> Document section:
But the reason is because i'm looking at a 50 degree dew point and that coil temperature is running right at about 50 degrees, is where our saturation temperature in that coil is so i i can't pull any more latent out. Everything at that point is going to be sensible, which is fine, because i really don't want my indoor space going colder than that. So we're going to look at this one here and that's kind of going to be our guide. We're going to use that 63 degree entering wet bulb column to figure out what we want to do and what we need to do is figure out what our sensible heat ratio is, and this number comes from the load calculation, a manual j load calculation, when you Hit that you find out what the sensible heat ratio is and its sensible heat ratio is sensible, divided by the total, so whatever the sensible number is divide by the total, and that gets your sensible heat ratio.
So you see, i've got three different ones: 0.73, 0.77 and 0.81, depending on what my airflow is so depending on what the load calculation says, this is where i decide to set my bloat my indoor air speed at what sensible heat ratio do i need this. Is your design equipment, airflow selection? So this really needs to be done before you can set up your blower speed. You need to know this information, okay, because if we go down here, we set this for that 0.73. It's not a huge change in btus, but you're going to do a lot more latent work down here than you are up here, depending on what part of the country you're in if you're, in a very dry area. Heck go up here. For this point, eight one! But in my part of the country and um, most places, probably east of the mississippi or east of the plains, you're going to want to set somewhere between that 400 cfm per tonne or 350.. So this is at your 350. right.

> Challenge A:
In the passage on sensible heat ratio, what three sensible heat ratio values are listed?
> Challenge B:
Carry on the passage on sensible heat ratio and blower airflow from its last sentence.
The lines after this passage come from a different source.

> Data section:

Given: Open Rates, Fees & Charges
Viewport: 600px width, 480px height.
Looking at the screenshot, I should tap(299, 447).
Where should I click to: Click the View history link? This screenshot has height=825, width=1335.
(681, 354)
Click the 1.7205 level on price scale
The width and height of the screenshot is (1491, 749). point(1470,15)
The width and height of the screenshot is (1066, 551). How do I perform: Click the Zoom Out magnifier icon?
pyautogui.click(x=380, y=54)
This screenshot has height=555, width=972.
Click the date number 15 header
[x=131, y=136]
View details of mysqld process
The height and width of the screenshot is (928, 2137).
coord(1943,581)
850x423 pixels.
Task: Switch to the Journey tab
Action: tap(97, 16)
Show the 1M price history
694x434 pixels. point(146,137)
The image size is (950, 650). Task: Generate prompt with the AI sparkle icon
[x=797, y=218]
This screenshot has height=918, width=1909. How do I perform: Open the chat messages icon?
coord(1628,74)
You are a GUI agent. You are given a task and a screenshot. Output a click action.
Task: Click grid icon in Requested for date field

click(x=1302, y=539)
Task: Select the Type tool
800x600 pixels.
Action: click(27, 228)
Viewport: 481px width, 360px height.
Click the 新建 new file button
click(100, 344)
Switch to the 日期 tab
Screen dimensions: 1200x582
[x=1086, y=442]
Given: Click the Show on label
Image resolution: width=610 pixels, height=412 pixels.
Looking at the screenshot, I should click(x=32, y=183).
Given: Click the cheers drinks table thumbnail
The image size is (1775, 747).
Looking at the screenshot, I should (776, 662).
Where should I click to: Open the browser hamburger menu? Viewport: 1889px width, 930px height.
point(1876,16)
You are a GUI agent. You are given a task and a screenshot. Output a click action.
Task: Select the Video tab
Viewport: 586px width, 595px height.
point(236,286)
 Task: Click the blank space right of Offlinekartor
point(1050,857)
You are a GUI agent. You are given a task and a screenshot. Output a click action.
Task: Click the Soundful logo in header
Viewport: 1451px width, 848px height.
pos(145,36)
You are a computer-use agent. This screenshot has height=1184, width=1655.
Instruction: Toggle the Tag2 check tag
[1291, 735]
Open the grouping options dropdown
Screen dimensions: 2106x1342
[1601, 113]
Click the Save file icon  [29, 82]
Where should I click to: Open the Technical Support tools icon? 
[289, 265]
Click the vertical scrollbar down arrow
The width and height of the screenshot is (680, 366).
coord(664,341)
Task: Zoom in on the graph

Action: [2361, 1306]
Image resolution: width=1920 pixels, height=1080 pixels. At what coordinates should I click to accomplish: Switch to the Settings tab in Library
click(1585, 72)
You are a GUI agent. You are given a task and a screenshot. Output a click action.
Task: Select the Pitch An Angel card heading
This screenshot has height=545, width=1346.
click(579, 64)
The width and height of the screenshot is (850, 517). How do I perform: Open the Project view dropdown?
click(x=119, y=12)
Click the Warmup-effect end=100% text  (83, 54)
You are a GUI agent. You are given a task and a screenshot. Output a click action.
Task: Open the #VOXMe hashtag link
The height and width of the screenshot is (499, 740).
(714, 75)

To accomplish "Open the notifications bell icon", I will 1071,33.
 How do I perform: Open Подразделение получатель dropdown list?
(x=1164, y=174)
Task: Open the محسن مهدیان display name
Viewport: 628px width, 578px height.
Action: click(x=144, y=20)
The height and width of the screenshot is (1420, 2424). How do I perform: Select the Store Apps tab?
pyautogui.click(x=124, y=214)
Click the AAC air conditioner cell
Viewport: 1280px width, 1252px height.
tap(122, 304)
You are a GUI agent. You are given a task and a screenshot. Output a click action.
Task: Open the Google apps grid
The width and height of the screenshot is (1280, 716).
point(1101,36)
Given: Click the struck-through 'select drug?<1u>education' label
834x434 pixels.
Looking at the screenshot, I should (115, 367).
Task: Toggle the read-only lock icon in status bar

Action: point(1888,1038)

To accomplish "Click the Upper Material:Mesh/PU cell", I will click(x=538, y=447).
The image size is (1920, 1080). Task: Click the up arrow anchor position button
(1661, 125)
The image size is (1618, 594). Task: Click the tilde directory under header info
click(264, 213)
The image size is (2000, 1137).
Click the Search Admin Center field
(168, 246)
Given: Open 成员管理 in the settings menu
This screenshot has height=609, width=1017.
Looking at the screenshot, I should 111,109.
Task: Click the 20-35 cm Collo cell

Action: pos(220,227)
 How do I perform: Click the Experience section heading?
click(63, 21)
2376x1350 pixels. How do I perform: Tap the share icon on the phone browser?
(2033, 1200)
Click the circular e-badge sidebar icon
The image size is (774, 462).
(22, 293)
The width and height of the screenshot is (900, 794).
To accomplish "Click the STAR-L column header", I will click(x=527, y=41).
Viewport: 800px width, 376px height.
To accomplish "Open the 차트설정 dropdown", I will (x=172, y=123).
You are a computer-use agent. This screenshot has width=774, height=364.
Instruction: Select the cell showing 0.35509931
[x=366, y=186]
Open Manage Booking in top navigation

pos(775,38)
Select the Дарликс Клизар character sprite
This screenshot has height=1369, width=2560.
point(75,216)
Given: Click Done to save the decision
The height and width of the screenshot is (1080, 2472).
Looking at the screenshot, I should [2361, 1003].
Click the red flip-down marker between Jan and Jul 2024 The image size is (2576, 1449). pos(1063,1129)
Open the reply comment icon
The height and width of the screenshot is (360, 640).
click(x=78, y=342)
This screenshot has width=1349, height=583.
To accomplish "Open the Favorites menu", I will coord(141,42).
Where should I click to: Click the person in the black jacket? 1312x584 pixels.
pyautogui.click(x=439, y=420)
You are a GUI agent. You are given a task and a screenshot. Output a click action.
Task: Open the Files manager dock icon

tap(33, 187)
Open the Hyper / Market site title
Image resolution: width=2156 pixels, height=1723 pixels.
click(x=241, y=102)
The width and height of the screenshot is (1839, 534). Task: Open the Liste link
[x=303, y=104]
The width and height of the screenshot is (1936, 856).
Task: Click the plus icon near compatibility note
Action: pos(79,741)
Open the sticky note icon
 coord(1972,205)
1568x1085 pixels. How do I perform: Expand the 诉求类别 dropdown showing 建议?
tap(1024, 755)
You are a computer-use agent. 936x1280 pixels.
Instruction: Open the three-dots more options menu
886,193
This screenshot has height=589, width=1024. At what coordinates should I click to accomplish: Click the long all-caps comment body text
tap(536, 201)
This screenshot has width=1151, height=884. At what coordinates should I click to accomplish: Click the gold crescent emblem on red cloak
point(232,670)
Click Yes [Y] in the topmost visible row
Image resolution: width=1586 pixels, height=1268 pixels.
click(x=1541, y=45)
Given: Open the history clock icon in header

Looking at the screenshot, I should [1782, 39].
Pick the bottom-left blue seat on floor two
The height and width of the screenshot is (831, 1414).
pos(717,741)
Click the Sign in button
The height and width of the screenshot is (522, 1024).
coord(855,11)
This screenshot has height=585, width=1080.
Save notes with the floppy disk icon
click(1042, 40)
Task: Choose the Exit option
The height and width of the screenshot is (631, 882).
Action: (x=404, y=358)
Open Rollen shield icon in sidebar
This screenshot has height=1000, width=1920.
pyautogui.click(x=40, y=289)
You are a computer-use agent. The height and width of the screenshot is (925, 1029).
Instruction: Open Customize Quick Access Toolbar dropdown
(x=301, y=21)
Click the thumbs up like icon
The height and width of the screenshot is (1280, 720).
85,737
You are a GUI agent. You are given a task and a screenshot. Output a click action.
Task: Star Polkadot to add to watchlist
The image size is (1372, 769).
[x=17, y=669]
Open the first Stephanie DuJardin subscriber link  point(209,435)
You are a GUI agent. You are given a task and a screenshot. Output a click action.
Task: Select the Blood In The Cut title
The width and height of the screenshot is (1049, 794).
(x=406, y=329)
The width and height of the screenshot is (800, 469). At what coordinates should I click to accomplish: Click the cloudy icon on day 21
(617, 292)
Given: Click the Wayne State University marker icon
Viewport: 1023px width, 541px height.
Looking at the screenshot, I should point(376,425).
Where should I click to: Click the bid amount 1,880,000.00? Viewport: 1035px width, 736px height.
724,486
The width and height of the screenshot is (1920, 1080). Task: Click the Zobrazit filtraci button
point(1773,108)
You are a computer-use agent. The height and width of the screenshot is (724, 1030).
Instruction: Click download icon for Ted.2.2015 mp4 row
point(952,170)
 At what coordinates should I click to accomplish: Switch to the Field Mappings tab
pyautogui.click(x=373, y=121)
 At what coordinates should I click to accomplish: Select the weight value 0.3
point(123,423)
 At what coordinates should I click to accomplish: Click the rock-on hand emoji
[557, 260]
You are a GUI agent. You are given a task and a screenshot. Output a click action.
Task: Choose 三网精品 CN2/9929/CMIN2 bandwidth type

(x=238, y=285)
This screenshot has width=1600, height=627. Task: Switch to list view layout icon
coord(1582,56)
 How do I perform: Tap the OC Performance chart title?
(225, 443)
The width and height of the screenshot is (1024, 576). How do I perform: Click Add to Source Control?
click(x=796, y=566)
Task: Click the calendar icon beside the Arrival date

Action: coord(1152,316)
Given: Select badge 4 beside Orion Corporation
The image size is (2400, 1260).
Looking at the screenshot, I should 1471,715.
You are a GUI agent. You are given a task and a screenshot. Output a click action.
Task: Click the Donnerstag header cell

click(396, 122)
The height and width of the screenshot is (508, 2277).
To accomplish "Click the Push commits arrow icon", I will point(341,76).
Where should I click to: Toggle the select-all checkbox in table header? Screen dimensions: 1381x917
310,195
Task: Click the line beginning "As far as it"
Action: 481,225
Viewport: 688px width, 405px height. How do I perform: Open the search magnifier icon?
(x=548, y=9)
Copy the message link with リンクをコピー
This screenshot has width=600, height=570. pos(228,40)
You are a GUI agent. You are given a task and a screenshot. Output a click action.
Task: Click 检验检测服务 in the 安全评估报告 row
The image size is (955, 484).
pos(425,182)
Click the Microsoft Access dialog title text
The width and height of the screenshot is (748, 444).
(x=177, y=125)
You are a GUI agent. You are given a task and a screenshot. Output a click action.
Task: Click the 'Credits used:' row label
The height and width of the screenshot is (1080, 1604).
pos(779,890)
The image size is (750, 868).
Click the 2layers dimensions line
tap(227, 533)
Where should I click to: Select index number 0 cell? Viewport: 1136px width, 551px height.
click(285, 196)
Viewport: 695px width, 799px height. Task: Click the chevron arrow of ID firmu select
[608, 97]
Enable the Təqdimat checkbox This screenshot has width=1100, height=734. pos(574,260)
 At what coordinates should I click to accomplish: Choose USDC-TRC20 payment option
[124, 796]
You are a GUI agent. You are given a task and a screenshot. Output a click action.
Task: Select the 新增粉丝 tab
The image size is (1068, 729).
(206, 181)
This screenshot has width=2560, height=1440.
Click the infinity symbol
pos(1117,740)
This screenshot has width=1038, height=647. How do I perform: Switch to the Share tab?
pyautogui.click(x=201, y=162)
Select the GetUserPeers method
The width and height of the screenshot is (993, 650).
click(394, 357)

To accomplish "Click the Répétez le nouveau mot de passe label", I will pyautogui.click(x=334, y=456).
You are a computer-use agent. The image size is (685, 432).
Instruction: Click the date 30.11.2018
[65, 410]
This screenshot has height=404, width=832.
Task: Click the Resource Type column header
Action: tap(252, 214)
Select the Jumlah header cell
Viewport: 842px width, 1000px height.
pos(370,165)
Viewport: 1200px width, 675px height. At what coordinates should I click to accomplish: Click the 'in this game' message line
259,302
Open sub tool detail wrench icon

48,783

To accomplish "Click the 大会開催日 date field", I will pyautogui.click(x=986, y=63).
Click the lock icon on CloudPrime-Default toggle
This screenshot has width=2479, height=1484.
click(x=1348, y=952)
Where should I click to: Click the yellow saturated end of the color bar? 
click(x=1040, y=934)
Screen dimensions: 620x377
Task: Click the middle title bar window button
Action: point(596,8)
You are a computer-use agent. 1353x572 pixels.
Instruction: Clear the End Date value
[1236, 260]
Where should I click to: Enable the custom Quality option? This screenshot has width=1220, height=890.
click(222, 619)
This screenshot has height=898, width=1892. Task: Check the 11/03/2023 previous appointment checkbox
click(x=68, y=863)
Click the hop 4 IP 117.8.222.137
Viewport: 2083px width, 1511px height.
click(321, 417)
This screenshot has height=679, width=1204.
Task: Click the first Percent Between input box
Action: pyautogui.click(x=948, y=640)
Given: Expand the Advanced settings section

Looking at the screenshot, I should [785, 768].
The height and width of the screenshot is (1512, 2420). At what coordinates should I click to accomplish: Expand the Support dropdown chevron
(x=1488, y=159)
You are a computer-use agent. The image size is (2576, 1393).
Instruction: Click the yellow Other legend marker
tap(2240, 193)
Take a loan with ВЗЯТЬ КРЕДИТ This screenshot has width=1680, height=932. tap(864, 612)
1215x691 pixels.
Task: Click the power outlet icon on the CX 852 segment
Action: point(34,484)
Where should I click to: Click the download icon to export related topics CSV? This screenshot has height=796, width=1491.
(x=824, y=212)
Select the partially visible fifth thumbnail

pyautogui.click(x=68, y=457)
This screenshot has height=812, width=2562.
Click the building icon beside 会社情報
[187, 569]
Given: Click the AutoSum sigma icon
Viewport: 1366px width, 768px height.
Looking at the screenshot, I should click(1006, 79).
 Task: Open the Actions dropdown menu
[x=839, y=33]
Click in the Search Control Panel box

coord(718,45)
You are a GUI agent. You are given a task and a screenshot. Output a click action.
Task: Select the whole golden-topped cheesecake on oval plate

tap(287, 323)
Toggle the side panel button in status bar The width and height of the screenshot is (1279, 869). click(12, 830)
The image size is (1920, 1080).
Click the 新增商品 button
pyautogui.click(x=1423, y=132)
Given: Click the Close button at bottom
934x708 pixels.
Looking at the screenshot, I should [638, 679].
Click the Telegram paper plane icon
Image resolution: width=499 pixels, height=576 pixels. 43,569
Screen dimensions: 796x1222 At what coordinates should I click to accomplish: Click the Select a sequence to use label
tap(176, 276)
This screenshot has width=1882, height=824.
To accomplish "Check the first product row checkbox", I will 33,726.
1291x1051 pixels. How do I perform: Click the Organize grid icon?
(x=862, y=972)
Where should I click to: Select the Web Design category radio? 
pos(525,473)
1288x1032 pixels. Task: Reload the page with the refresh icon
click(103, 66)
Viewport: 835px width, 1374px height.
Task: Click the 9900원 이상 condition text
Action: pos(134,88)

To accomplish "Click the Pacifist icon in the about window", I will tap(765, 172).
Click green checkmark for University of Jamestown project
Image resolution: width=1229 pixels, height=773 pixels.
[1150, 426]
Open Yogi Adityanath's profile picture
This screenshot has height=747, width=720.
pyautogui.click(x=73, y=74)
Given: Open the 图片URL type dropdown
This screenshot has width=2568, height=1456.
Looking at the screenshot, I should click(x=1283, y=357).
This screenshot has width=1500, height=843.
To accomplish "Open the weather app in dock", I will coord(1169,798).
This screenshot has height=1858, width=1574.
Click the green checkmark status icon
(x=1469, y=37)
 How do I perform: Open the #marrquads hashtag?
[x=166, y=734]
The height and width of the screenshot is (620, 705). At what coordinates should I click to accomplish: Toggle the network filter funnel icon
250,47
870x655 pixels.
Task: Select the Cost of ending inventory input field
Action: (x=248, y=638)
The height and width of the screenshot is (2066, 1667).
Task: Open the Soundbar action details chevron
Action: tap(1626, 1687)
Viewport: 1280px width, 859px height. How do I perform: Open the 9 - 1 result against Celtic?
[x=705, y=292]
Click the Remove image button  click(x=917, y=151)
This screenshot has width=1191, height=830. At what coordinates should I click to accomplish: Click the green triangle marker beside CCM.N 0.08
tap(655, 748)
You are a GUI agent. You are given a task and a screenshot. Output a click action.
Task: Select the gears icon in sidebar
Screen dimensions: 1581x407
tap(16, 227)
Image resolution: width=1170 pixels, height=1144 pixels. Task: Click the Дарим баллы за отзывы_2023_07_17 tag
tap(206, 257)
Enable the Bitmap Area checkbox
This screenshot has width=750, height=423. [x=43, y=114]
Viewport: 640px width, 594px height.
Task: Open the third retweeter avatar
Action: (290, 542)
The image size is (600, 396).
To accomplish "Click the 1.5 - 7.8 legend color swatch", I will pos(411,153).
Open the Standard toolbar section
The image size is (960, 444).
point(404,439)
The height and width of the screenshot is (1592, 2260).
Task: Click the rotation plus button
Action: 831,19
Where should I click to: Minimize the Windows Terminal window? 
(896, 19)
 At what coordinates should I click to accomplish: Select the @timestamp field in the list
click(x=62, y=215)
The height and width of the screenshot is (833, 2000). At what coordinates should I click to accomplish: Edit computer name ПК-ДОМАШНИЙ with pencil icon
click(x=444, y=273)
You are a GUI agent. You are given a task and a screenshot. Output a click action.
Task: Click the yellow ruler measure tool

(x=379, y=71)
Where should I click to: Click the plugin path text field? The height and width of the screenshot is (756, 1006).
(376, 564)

> Expected output A:
0.73, 0.77 and 0.81

> Expected output B:
So this is where we we get rid of that rule of thumb. Now. Did everybody kind of uh understand that any questions so far? Okay, now setting up with an internal filter? How are we doing on time here we're moving right along? We might actually get done early. You guys aren't asking enough questions so setting up with an uh an air handler a lot of air handlers and i don't think any furnaces anymore come with internal filters.
There used to be a couple, but there's still some air handlers out there. They come with a throwaway, essentially rock catcher plastic filter in here. The thing about that is that, most of the time that filter drop is included in the external static pressure rating. So if we take that filter out, our blower charts are no longer accurate, you start having to do some some funny math to try to get that um taken out of the external static pressure right.
So when we're doing our air flow there's a couple things i like to see on that now, if you've got an external filter that you're adding on for better filtration, i don't recommend putting anything more than that rock catcher in this filter slot, because your static pressure Is going to absolutely go through the roof? It's going to be crazy on you, because this filter slot is not large enough for that. It'll only handle a one-inch filter and it doesn't use all of that filter when it's in there, because the opening in the drain pan is not large enough and you end up using about maybe two-thirds of the filter. And you can see that when you pull the filter out and it's only dirty in the middle of it - it's not all the way even to the edges. So we put in an outside filter here, depending on the blower motor.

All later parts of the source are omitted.